The Meadow according to Goya

  • La ermita de San Isidro el día de la fiesta. (Detalle). 1788. Francisco de Goya. Museo del Prado.

Bloggin Madrid

By Ignacio Vleming

In 1788, Goya was commissioned to paint  a series of cartoons for tapestries to decorate the Infantas’ bedroom at El Pardo Palace. The chosen theme, given the young age of the girls, was popular games.  Following the death of Carlos III and the accession to the throne of his son, Carlos IV, the decorative project was interrupted and all that remains of the series are some preparatory sketches, such as those held at the Prado MuseumThe Meadow of Saint IsidroThe Hermitage of Saint Isidro on the Saint’s Feast Day or Blind Man's Buff, of which the cartoon also exists.

In this post, we will go on a virtual and artistic journey of the main stage of the series, the famous meadow which is still a meeting place for the people of Madrid today.

The origins of a hermitage on the other side of the River Manzanares dates back to 1528, when Empress Isabel of Portugal, the wife of Carlos V, ordered its construction next to the spring of miraculous water.  According to the popular tradition, Saint Isidro made it flow on a very hot day around the 12th century to quench the thirst of his master, Iván de Vargas. It is said that the future Felipe II was cured of a high fever  thanks to  this fountain which is visited on a pilgrimage by the people of Madrid on 15 May every year. In The Hermitage of Saint Isidro on the Saint’s Feast Day, Goya shows us some majos (working class boys) in the foreground drinking and sitting on the ground and the chapel and a crowd of people can be seen in the background. The presence of the Guardia de Corps leads us to believe that a member of the Royal Household was visiting the place at that moment.

The intermingling of the working classes with the well-off was common on Saint Isidro’s Meadow. In Blind Man's Buff, Goya paints some people dressed in such different ways that it could suggest a certain social balance and harmony: from the woman wearing an elegant hat to the young boys whose hair is  gathered up in a net.
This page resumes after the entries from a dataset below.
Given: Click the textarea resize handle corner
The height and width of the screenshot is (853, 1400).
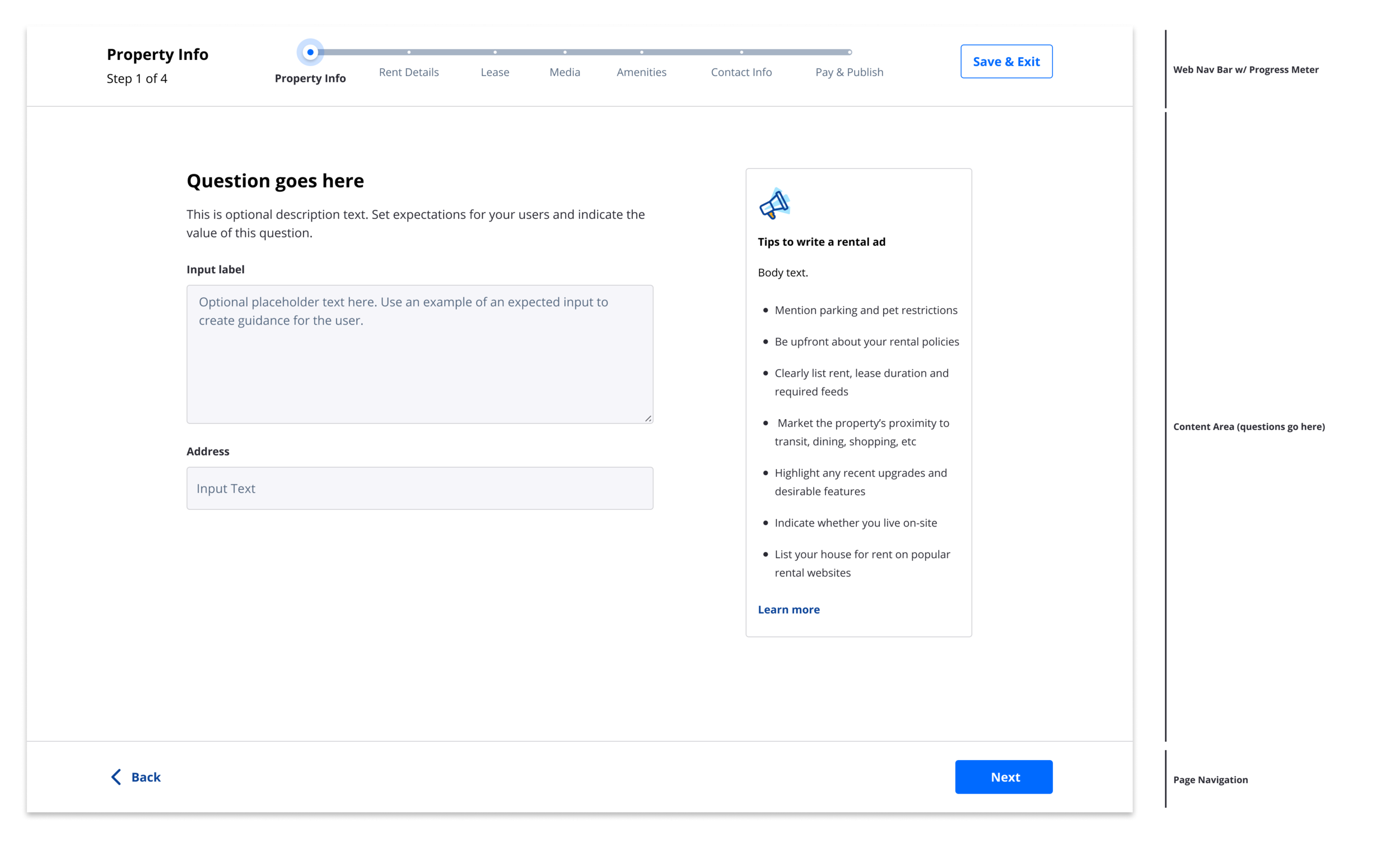Looking at the screenshot, I should [x=648, y=418].
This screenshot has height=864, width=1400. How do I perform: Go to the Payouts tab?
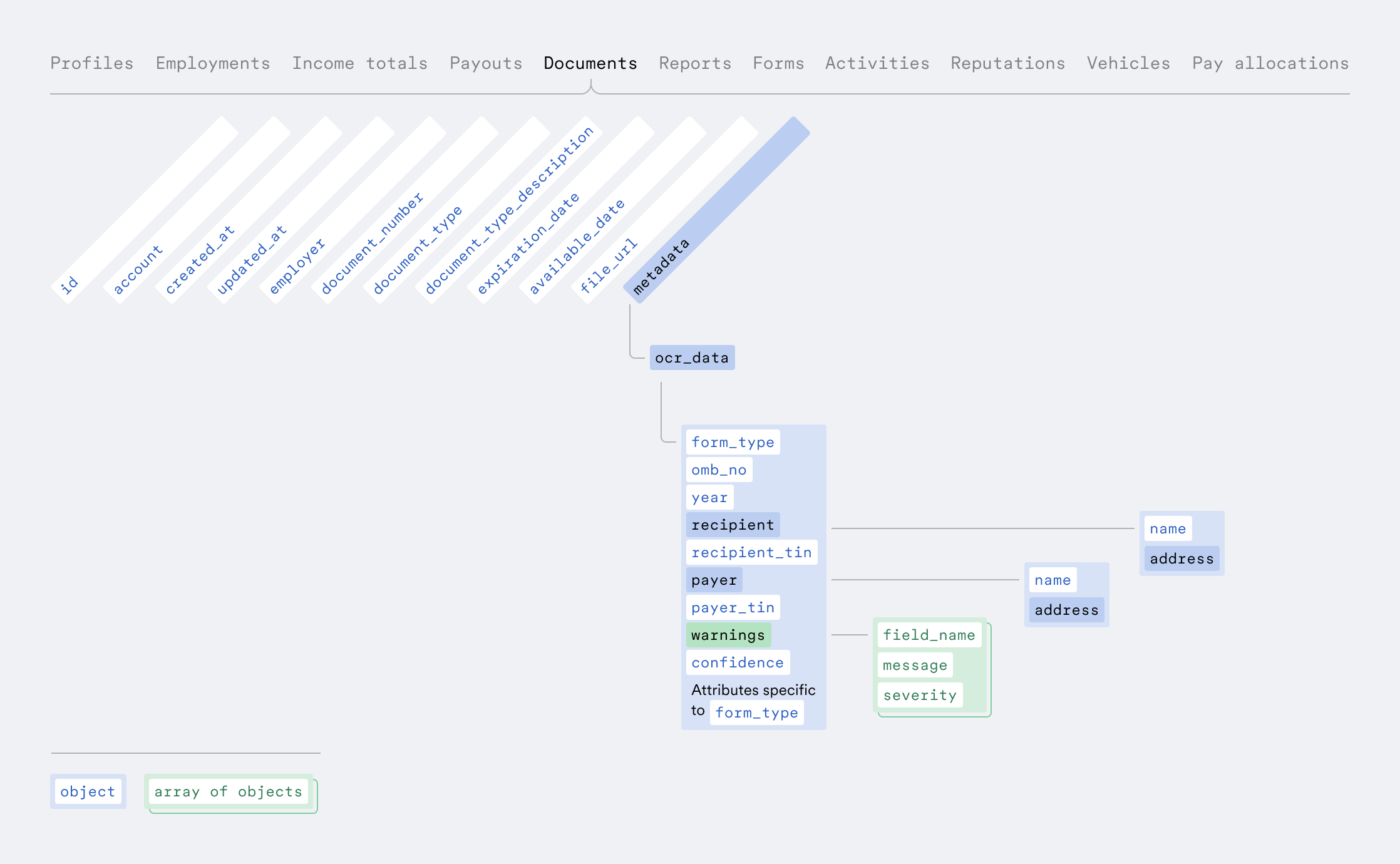(x=485, y=63)
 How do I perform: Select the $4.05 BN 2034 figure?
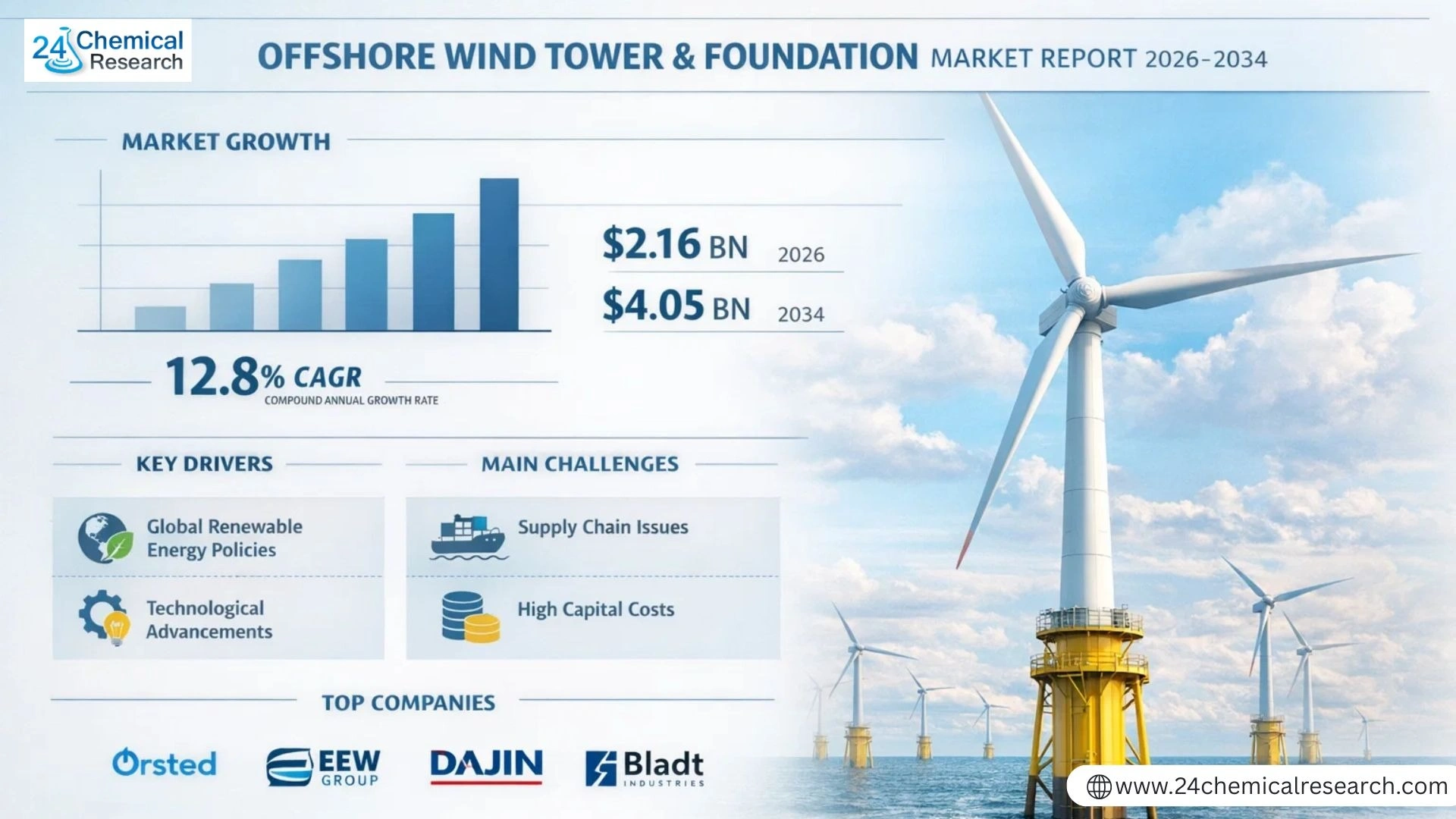tap(713, 304)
However, at the end of the 18th century, many boys and girls from Madrid dressed up as working class boys and girls to go on the pilgrimage, although they lived in a palace on Calle de Alcalá. The Duchess of Alba herself was portrayed by the artist in this guise.

Of the tapestries that were going to decorate the bedroom of the Infantas at El Pardo Palace, the most impressive would have been the panoramic view of the Meadow of Saint Isidro, extending over a width of 7 metres. The sketch that is held at the Prado Museum only measures 90.8 cm. However, it is one of Goya’s best known works, perhaps because the silhouette of Madrid is seen bright and happy in the background.  From left to right, we can see the Royal Palace, the dip which Calle de Segovia runs down - where the Viaduct, several church towers and the large dome of Saint Francisco El Grande stand today.
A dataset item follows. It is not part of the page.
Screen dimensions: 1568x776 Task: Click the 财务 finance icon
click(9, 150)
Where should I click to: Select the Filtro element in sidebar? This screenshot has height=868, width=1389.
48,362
The War of Independence would mark a before and after, not only in the history of Spain, but also in the biography of most  residents of Madrid and, of course, in that of Goya. He imagined the same meadow that he had painted happy and bright at the age of 42 to be gloomy and dark at the age of 77.  His deafness had made the artist more pessimistic, covering the walls of his own home, known as ‘La Quinta del sordo’, with a series of terrible scenes, the so-called Black Paintings.

In one of them we can see a procession of mourners, travelling musicians, crooks, dandies and beggars who are all headed for the Hermitage of Saint Isidro in the Meadow. Who are these present day Madrid residents? Will they ask for a miracle? Or are they victims of a spell? Following the restoration of the monarchy, the liberal ideas that the painter had defended for such a long time, were pursued and, in 1824, Goya left in exile to die shortly afterwards in Bordeaux.

Decades later, Édouard Manet visited the Prado Museum in 1865.  Here, he discovered Goya’s paintings, which would be  a constant reference for French painters in the second half of the 20th century. To appreciate this influence, which was passed on from one artist to another throughout the 19th century, we can look at a painting by Aureliano Beruete   –perhaps the most impressionist of the Spanish painters-, which forms part of the museum’s collection.   In this work, we can see Saint Isidro Meadow. The colours are very different: compared with the pinkish tones that appear to belong to a dream in the cartoon sketch, the 1909 painting captures the natural greens and the earth colours of a vibrant and real image.  There are also far more buildings on the hill on which Saint Francisco El Grande stands. Anyway, this image of the city , this silhouette of its buildings from Saint Isidro Meadow, is today the skyline that the people of Madrid adore the most.